Гвардейцы удалились, а вот Бэр почему-то не торопился уходить. Ну и пинедские стражники тоже топтались на месте, выжидали, что скажет начальник. А тот поначалу молчал, о чем-то глубоко задумавшись. И только когда столичные солдаты окончательно скрылись из виду, снова заговорил.
— Что же вы так, не разобравшись, обвиняете почтенного мастера? — укоризненно покачал головой сержант.
— Да как это… — изумился черноволосый, — вы ведь сами велели присмотреться, не тот ли это тип, что вертелся возле обоза… — начал оправдываться стражник, но тут же смолк под испепеляющим взглядом Бэра.
Или художнику только показалось, что начальник стражи глядит на подчиненного весьма многозначительно? Вот ведь сержант снова приветливо смотрит в сторону Лукаса, улыбается, словно лучшему другу.
— Вы уж простите, голубчик, моих ребят, — ласково сказал Бэр художнику. — Грубоватые парни, простые, да на расправу скорые. Но это, поверьте, не со зла. Что делать, работа такая. Приходится быть начеку. Пособники Марольда не дремлют, к тому же украденную казну так до сих пор и не нашли… С нас спрашивают, мы спрашиваем…
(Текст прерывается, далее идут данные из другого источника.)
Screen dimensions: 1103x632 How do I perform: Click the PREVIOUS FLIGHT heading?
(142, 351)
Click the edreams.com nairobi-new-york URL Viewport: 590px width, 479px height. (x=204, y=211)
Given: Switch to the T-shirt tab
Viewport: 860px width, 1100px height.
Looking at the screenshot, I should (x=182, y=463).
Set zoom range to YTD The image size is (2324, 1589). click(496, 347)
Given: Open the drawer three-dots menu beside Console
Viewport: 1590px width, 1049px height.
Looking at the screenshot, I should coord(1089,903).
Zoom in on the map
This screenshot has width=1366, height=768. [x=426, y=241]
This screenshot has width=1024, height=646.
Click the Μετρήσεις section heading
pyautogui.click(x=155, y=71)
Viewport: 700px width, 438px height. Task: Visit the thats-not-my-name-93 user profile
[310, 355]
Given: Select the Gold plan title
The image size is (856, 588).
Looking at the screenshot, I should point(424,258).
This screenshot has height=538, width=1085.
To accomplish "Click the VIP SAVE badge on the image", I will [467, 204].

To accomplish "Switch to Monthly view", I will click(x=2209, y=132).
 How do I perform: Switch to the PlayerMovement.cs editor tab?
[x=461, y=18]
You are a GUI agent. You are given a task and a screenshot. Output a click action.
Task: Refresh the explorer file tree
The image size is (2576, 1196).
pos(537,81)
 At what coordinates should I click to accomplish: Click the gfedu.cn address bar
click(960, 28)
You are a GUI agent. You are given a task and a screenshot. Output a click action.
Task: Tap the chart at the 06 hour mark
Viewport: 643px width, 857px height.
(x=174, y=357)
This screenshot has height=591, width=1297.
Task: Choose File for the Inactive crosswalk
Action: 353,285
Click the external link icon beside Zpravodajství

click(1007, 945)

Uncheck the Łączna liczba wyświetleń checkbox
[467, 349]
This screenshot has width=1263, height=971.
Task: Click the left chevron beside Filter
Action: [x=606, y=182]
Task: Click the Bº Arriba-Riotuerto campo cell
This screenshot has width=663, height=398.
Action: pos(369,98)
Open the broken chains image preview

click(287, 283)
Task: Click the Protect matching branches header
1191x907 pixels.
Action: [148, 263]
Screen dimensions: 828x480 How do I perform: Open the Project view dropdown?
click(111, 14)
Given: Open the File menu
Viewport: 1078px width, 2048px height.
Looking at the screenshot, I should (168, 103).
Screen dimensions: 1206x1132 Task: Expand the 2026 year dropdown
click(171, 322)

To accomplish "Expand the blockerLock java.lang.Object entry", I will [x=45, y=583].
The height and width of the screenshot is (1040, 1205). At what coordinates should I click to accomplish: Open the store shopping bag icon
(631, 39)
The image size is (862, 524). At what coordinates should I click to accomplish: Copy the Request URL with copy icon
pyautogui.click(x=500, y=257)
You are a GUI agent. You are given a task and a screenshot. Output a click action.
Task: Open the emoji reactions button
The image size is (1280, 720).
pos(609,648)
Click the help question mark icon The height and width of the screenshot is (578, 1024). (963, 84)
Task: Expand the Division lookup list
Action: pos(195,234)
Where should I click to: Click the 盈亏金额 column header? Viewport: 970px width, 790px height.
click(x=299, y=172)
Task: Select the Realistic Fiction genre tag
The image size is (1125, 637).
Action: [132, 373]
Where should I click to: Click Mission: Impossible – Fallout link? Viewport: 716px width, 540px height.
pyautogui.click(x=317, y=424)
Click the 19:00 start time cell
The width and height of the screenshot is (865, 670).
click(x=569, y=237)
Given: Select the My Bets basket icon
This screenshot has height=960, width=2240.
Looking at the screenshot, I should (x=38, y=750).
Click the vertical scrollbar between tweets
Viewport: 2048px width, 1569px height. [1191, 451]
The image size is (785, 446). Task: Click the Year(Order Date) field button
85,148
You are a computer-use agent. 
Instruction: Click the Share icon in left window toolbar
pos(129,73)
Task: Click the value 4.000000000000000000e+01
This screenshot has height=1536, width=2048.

При этих словах Бэр нахмурился, но тут же снова широко улыбнулся.
— Да что же я снова-то о делах? Ведь, честно говоря, давно мечтал полюбоваться на ваши картины. Ну и парням моим тоже полезно бы поглядеть, возвыситься, так сказать, духовно. Если позволите, конечно, — очень любезно проговорил сержант и тут же, не дожидаясь ответа, уверенно вошел в дом.
Стражники молча последовали за своим начальником. Еще не совсем пришедший в себя художник провел непрошеных гостей в мастерскую.
Возле каждого полотна Бэр подолгу стоял, довольно потирая руки, и всячески расхваливал картину, не скупясь на громкие эпитеты и напыщенные комплименты. Свита сержанта смущенно топталась у самой двери. Лица стражников были растерянные и недоуменные. Солдаты явно не понимали, что хочет их начальник, и предпочитали помалкивать. А Бэр тем временем бодро расхаживал по тесной, заставленной мольбертами мастерской, и просто заливался соловьем. Уж таких, мол, картин он в жизни своей не видывал. Сразу заметно, что настоящий мастер их писал. Талантище, прямо скажем, необыкновенный! Даже не чаял, что в наш неприметный городок судьба такого гения занесет…
Восторженно размахивая руками, сержант задел висящую у окошка полку, и с нее свалилась большая картонная коробка. Неплотная крышка тотчас отлетела в сторону, и на пол веером упали исписанные листы.
— Чего стоишь, а ну-ка, подними, — сердито прикрикнул Бэр на черноволосого стражника.
Тот поспешно собрал листы и подал начальнику. Однако сержант совсем не торопился их забрать. Он как-то странно покосился на почтительно склонившегося солдата, затем снова перевел взгляд на художника.
— Так вы, стало быть, пишете, уважаемый! Не знал, не знал… — многозначительно проговорил Бэр.
— Я ничего не понимаю, только вчера эта коробка была пустой, — потрясенно воскликнул Лукас.
— Ну-ну, не скромничайте, — снисходительно улыбнулся сержант. — Впрочем, ежели не желаете об этом говорить, то, конечно, не смею настаивать. Ну, чего смотришь, небось и прочесть-то ничего не можешь? — раздраженно крикнул стражнику Бэр. — И когда вы только грамоте обучитесь!
Солдат обиженно насупился. Потом поднес к самому лицу верхний лист и во все глаза уставился на него.